Criminal penalties for boycotting Israel would be extended to companies complying with the boycott, divestment and sanctions movement against Israel — including the boycott of West Bank settlements — under a bipartisan bill introduced in the House of Representatives.
Republican Congressman Peter Roskam of Illinois and Democrat Juan Vargas of California introduced the bill on Nov. 14. The measure is a companion to the “Protecting Israel Against Discrimination Act” introduced in the Senate in September.
The House bill amends language in bills passed in the 1970s to combat the Arab League boycott of Israel to encompass the modern BDS movement, and to include efforts that would boycott settlement goods.

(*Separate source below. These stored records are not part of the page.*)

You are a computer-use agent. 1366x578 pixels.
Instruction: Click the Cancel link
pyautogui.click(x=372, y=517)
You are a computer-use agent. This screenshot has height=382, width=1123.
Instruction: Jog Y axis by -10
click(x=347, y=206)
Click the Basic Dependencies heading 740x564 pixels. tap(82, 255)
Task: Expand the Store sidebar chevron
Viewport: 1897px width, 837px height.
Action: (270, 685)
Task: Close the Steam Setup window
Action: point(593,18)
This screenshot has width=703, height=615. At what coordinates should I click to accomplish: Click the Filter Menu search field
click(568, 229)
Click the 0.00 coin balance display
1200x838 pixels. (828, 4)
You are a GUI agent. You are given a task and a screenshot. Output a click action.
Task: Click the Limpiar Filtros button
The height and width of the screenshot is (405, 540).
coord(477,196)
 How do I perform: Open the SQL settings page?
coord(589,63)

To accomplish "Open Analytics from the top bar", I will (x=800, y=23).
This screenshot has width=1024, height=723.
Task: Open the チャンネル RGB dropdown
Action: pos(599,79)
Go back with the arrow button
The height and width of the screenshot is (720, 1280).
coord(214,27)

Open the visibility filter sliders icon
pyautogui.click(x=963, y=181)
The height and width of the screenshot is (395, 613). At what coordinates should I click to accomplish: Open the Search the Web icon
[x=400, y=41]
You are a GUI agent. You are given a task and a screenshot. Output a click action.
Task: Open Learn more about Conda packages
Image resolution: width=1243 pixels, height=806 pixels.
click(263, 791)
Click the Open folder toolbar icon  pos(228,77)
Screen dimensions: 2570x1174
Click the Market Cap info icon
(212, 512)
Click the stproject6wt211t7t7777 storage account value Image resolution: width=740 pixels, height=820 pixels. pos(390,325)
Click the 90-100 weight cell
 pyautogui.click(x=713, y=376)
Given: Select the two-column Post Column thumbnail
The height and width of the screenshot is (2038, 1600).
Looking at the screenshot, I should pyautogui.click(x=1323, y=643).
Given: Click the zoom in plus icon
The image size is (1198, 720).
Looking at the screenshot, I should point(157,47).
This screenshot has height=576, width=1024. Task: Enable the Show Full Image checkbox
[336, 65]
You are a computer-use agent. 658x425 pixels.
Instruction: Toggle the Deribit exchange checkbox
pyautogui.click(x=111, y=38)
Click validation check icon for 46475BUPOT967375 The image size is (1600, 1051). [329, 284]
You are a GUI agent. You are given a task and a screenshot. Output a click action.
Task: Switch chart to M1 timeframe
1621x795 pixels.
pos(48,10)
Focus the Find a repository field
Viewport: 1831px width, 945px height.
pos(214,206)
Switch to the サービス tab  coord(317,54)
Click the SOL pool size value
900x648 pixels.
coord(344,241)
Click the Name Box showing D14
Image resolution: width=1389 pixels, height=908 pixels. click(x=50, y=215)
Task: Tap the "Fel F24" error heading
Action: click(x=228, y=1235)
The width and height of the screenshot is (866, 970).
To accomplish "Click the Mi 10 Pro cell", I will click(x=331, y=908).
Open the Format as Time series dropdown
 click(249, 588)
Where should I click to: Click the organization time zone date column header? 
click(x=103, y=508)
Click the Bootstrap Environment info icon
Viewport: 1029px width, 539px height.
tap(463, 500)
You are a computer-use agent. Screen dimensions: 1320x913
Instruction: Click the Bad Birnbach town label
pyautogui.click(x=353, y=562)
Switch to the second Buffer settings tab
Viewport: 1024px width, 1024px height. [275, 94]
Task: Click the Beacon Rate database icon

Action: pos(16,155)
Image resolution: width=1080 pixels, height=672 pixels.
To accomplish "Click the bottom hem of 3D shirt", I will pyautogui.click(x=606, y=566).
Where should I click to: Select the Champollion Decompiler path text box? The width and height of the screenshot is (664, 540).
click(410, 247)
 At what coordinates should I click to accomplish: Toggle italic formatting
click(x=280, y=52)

Whereas the original anti-boycott laws targeted companies cooperating with boycotts that were launched before Israel’s establishment as a means of squeezing its Jews, and then as a means of isolating the new Jewish state, the new bill appears to extend the definition to those who would use boycotts to pressure Israel into giving up territory.
The measure defines the “boycott of, divestment from and sanctions against Israel” that would merit penalties as including those “that are politically motivated and are intended to penalize or otherwise limit commercial relations specifically with Israel or persons doing business in Israel or in Israeli-controlled territories.”
“Israeli-controlled territories” encompasses settlement boycotts.
The bill could face First Amendment challenges for seeking to link criminal penalties attached to export violations to “politically motivated” actions that include aims as minimal as getting Israel to rejoin peace talks with the Palestinians.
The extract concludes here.